Input data >>
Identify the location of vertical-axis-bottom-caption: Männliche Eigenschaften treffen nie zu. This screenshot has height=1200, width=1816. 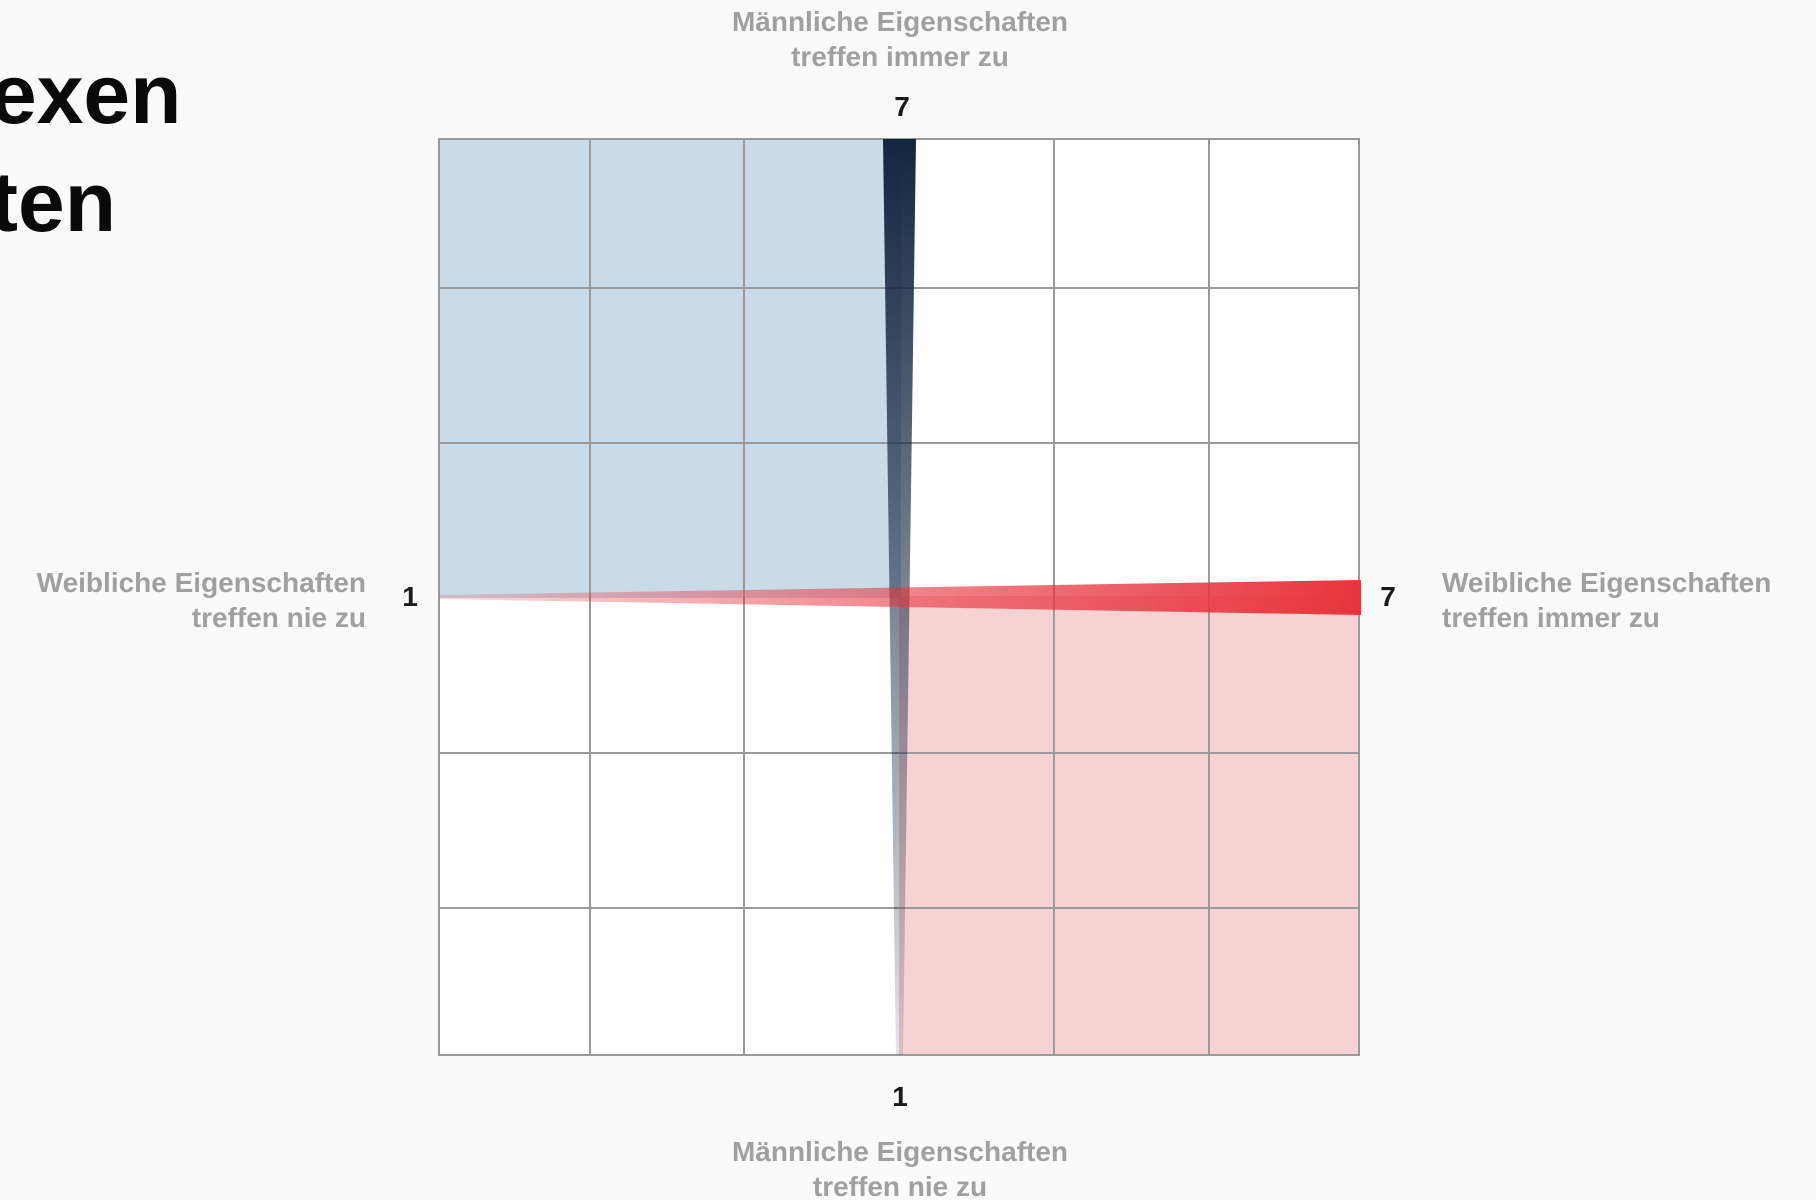
(900, 1167).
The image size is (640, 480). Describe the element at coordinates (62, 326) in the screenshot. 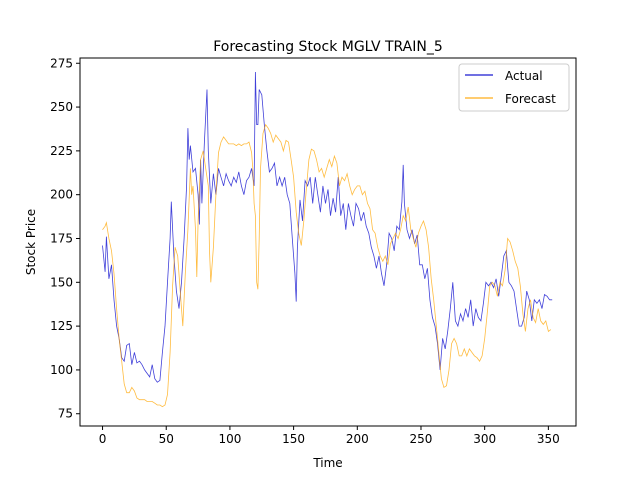

I see `y-tick-label: 125` at that location.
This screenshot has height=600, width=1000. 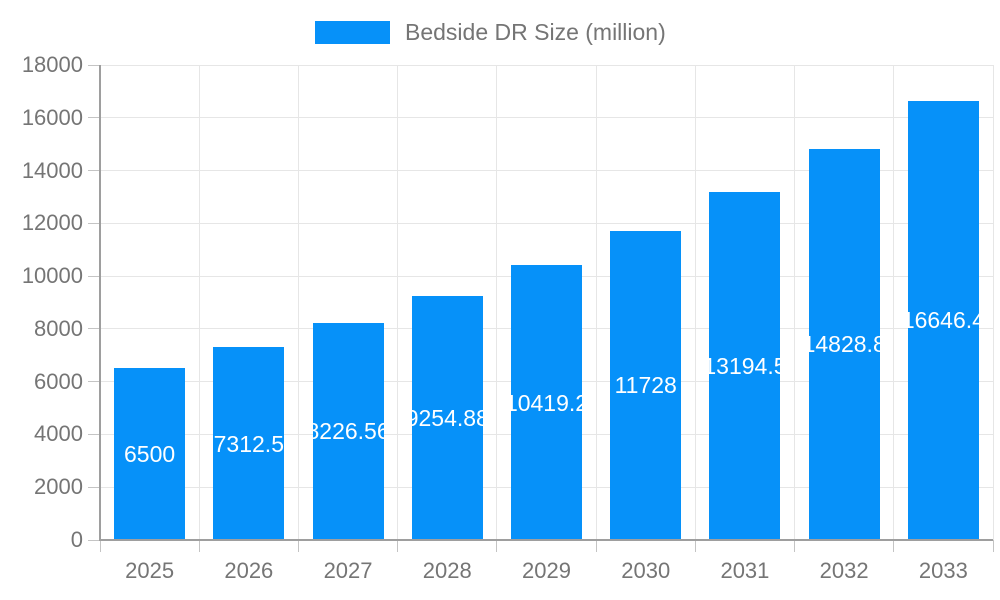 What do you see at coordinates (745, 570) in the screenshot?
I see `x-tick-label: 2031` at bounding box center [745, 570].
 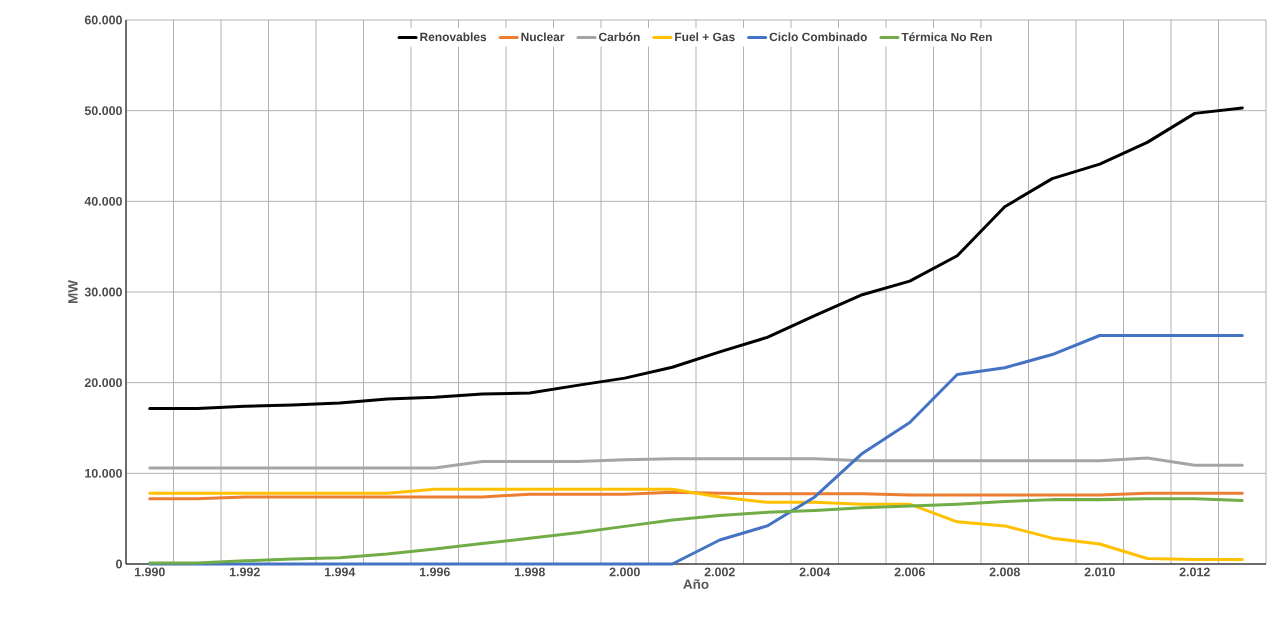 What do you see at coordinates (103, 20) in the screenshot?
I see `y-tick-label: 60.000` at bounding box center [103, 20].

Task to carry out >>
Reproduce the listing above verbatim, starting with the line that contains "The image size" and continuing through the line that contains "at that location.", with both of those lines included. Leave the pictures out.

Answer section >>
The image size is (640, 480). Describe the element at coordinates (62, 326) in the screenshot. 

I see `y-tick-label: 125` at that location.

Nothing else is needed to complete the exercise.